Quick Start¶

This page will give new users guidance through the steps needed to submit a High Performance Computing (HPC) job:

Applying for the ZIH HPC login
Accessing the ZIH HPC systems
Transferring code/data to ZIH HPC systems
Accessing software
Running a parallel HPC job

Introductory Instructions¶

The ZIH HPC systems are Linux systems (as most HPC systems). Basic Linux knowledge will be needed. Being familiar with this collection of the most important Linux commands is helpful.

To work on the ZIH HPC systems and to follow the instructions on this page as well as other compendium pages, it is important to be familiar with the basic terminology in HPC such as SSH, cluster, login node, compute node, local and shared filesystem, command line (CLI) or shell.
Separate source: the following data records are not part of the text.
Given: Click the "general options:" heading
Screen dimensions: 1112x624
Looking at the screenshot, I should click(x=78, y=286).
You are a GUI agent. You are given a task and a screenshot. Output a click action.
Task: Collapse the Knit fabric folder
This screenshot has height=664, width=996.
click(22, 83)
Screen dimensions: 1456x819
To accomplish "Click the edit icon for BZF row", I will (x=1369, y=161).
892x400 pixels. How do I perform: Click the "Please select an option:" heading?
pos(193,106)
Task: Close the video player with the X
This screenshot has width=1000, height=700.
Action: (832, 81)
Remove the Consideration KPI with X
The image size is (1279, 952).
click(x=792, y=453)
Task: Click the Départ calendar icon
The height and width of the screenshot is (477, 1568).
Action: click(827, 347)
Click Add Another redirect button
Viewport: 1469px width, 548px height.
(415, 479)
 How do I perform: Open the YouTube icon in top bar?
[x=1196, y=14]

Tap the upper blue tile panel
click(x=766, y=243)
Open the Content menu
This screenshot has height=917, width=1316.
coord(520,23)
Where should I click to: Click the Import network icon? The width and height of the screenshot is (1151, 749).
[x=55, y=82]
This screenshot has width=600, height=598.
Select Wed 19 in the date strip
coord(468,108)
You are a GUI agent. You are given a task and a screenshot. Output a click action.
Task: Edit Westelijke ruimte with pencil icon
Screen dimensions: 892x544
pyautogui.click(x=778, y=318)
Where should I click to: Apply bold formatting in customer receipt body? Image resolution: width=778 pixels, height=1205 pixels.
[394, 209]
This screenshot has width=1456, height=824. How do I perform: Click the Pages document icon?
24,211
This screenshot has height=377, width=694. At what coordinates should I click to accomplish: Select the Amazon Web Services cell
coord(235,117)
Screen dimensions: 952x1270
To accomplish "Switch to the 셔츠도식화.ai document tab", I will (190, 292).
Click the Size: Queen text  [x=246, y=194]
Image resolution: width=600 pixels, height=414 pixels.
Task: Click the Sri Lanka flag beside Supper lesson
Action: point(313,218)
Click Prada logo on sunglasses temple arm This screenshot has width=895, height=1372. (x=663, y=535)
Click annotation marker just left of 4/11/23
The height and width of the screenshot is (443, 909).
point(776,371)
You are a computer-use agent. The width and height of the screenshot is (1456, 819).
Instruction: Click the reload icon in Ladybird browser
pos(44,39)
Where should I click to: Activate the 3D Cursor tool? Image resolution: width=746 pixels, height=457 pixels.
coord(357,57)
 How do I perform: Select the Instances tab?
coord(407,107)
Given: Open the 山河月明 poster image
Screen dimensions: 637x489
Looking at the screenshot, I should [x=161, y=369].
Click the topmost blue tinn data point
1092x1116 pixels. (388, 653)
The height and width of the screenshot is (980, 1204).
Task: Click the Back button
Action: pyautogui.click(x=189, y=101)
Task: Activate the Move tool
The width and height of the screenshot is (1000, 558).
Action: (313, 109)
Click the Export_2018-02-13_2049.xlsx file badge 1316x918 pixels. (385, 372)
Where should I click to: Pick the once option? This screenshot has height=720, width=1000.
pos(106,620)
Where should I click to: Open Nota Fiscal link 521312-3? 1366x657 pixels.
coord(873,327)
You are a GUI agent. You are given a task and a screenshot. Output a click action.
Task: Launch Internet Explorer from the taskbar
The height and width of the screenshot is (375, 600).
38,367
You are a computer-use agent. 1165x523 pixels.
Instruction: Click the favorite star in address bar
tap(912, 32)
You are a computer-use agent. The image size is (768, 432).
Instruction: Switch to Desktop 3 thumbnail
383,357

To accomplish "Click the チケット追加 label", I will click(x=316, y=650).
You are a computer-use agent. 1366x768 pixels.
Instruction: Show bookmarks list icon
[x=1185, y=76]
If you are new to HPC, we recommend visiting the introductory article about HPC at https://hpc-wiki.info/hpc/Getting_Started.

Throughout the compendium, marie@login is used as an indication of working on the ZIH HPC command line and marie@local as working on your local machine's command line. marie stands-in for your username.

Obtaining Access¶

A ZIH HPC login is needed to use the systems. It is different from the ZIH login (which members of the TU Dresden have), but has the same credentials. Apply for it via the HPC login application form.

Since HPC is structured in projects, there are two possibilities to work on the ZIH HPC systems:

Creating a new project
Joining an existing project: e.g. new researchers in an existing project, students in projects for teaching purposes. The details will be provided to you by the project administrator.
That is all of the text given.